The rest realised their sin, and came to Moses asking that the Lord would take away the snakes. Instead, God told Moses to make a bronze snake, to put it on a pole, so that when someone was bitten by a snake, they could ‘look and live.’ When they looked at the bronze snake, they would be healed, but if they didn’t, then they would die in their sin. Their healing was on the basis of their faith – if they believed they would be healed when they looked at the snake. (The healing wasn’t actually in the bronze snake on the pole, but was in the faith of the individual. Yet the image is still around today – in the badge of the Ambulance Service).

Can you see the parallels? We also have sinned, and have been ‘bitten’ with the consequences of that sin – we face death. Jesus, the one lifted up on the cross, tells Nicodemus that, just like the bronze snake, anyone who looks to him in faith will be saved.

And as we look in faith to Jesus, so we become ‘born again’ by the Spirit. So what is this being ‘born again’ all about? We’re back to the start of the passage again, as we think about the work of the Holy Spirit in our salvation, and in our need of being born again. We certainly need it, because Jesus says that ‘no one can see the kingdom of God unless he is born again’ (3).

If it sounds strange to you, it did to Nicodemus as well. He just can’t get his head around it, wondering how anyone could be born again, by re-entering their mother’s womb… But Nicodemus was getting it all wrong. Yes, as Jesus says, we must be born again, but it doesn’t refer to a physical birth, but rather to a spiritual re-birth –‘Flesh gives birth to flesh, but the Spirit gives birth to spirit’ (6). Here we find the role of the Holy Spirit in our salvation, working for conviction of sin, bringing the new birth, and creating us anew.

So what about this being born again… is it just for some people? Is it only a thing that members of other denominations talk about, or experience? Jesus’ words show us plainly that to be a Christian means that you are born again, whether you describe yourself as that or not… All Christians are born again! As Paul says in 2 Corinthians 5:17 - ‘If anyone is in Christ, he is a new creation; the old has gone, the new has come!’

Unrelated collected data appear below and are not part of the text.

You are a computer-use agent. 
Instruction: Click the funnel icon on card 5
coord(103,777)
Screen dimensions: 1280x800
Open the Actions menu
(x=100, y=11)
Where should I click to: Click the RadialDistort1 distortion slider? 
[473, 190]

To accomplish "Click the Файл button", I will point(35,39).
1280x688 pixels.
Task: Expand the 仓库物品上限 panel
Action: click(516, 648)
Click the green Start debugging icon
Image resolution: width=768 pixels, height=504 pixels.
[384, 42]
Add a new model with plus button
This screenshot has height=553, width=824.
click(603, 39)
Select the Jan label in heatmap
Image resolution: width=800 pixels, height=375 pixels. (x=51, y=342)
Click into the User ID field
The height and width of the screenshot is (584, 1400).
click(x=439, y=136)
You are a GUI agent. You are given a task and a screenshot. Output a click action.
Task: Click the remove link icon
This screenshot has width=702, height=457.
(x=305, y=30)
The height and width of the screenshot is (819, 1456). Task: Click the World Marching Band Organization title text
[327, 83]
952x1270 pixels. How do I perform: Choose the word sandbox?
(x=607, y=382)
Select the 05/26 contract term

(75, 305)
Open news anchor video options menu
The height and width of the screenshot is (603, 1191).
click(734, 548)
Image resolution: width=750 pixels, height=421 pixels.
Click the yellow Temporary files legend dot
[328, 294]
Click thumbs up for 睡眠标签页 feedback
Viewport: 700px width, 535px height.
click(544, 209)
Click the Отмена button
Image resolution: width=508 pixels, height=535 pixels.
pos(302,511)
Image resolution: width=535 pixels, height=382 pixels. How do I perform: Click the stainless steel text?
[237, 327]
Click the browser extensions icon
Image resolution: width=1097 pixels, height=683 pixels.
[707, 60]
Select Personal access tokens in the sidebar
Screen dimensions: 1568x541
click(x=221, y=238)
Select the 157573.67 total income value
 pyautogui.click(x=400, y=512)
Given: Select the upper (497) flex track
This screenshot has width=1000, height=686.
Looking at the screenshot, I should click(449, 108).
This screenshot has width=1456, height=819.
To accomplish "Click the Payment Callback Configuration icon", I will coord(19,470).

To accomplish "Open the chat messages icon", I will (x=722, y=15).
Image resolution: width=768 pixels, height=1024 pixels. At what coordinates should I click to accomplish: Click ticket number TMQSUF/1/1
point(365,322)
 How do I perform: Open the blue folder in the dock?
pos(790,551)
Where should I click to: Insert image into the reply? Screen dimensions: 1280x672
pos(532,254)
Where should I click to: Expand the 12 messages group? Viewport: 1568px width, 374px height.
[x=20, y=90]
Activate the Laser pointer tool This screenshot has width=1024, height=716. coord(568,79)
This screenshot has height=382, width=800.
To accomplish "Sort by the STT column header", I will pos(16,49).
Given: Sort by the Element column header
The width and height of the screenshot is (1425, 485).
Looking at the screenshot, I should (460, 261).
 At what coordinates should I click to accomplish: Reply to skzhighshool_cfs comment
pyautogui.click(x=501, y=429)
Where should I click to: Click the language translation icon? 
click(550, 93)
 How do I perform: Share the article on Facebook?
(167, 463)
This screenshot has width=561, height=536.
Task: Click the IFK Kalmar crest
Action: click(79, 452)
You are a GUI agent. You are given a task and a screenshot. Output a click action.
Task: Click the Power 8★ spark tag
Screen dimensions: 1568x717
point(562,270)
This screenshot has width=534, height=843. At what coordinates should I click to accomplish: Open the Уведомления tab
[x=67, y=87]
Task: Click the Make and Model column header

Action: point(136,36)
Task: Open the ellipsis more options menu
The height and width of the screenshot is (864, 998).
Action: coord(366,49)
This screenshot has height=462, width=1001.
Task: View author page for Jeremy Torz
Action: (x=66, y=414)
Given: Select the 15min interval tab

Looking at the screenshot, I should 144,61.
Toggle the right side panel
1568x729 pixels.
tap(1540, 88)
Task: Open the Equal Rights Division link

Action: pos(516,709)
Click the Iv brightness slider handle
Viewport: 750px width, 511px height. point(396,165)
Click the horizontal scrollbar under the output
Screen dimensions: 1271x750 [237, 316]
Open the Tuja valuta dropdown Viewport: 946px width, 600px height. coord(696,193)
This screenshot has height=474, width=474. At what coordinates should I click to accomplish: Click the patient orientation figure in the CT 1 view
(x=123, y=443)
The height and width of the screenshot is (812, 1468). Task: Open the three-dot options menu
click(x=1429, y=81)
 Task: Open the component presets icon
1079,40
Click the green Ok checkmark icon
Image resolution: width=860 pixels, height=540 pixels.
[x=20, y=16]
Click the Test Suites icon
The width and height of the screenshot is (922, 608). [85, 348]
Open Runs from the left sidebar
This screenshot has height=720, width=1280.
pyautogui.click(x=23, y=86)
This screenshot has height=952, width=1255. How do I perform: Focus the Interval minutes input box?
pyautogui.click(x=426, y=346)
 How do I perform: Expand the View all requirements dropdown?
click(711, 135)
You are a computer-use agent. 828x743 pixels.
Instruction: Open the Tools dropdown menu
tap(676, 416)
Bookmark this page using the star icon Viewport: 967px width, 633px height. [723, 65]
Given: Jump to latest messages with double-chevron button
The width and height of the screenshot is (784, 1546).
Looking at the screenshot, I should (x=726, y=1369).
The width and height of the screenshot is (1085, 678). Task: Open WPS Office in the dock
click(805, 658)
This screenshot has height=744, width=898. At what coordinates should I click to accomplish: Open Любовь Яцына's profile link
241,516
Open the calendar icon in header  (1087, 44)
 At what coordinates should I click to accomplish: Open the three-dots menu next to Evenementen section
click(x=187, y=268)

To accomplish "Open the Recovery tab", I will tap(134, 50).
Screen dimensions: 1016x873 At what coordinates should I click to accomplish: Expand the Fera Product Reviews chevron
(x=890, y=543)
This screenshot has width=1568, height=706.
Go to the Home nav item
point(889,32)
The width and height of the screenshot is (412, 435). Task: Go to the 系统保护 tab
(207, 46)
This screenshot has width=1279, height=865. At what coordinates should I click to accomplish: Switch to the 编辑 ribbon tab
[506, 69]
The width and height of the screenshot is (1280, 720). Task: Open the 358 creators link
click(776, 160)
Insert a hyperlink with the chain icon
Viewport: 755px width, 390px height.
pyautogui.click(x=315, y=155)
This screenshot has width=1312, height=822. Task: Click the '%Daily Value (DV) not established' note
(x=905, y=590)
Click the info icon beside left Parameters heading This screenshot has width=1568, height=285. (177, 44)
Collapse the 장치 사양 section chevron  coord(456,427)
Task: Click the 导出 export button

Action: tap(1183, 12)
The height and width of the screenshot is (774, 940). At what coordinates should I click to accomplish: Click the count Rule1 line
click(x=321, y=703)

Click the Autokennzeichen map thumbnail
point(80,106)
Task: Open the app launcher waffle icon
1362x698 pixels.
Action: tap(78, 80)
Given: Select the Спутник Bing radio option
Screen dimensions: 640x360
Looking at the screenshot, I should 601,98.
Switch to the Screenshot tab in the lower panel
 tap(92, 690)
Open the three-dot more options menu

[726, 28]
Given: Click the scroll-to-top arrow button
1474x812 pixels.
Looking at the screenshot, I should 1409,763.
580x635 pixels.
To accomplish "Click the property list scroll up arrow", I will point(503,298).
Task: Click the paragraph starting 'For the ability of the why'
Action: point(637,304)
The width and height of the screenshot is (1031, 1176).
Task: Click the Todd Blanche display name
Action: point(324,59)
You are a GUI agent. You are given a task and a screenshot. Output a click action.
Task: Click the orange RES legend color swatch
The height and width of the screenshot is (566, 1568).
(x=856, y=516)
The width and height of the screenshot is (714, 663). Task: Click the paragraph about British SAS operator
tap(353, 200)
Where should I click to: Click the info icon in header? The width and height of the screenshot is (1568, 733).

And what is the change in us when we’re born again? Are there signs that there has been a change of ownership; that the new creation has begun? Jesus says in verse 8: ‘The wind blows wherever it pleases. You hear its sound, but you cannot tell where it comes from or where it is going. So it is with everyone born of the Spirit.’

What Jesus is saying is that, even though you can’t see the wind, you can see its effects, as the leaves are blown about, and you hear it blowing. So it is with everyone born of the Spirit – you can’t see the Spirit, but you can see the effects on those who have been born again, who are driven by the Spirit. These effects are the fruit of the Spirit, from Galatians 5 – love, joy, peace, patience, kindness, goodness, faithfulness, gentleness, self-control’ As Paul says at the end of the list, ‘Since we live by the Spirit, let us keep in step with the Spirit’ (Gal 5:25).

So on this Trinity Sunday, we have seen that the three persons of the Trinity are all involved in our salvation – as the Father saw our need and sent his Son, as Jesus gave his life in sacrifice for us on the cross, with the picture of the bronze snake on the pole; and as the Spirit brings the new birth when we come to faith and look to Jesus. The challenge for you today is this – have you known these things in your life? Have you looked to Jesus and known life? Have you experienced the birth of the Spirit? These things aren’t opposites, or optional extras – they are the heart of the matter.

Nicodemus didn’t understand what Jesus was talking about. It all seemed a bit strange to him, and he couldn’t get his head around it. But by the last time he appears in John’s Gospel, he has become a follower of Jesus, and comes with Joseph of Arimathea to bury Jesus. While up to this point they had been secret disciples, now they make their allegiance known publicly.

Let’s pray that we all will look to Jesus and live, knowing the birth of the Spirit, and the increase of his fruit in our lives.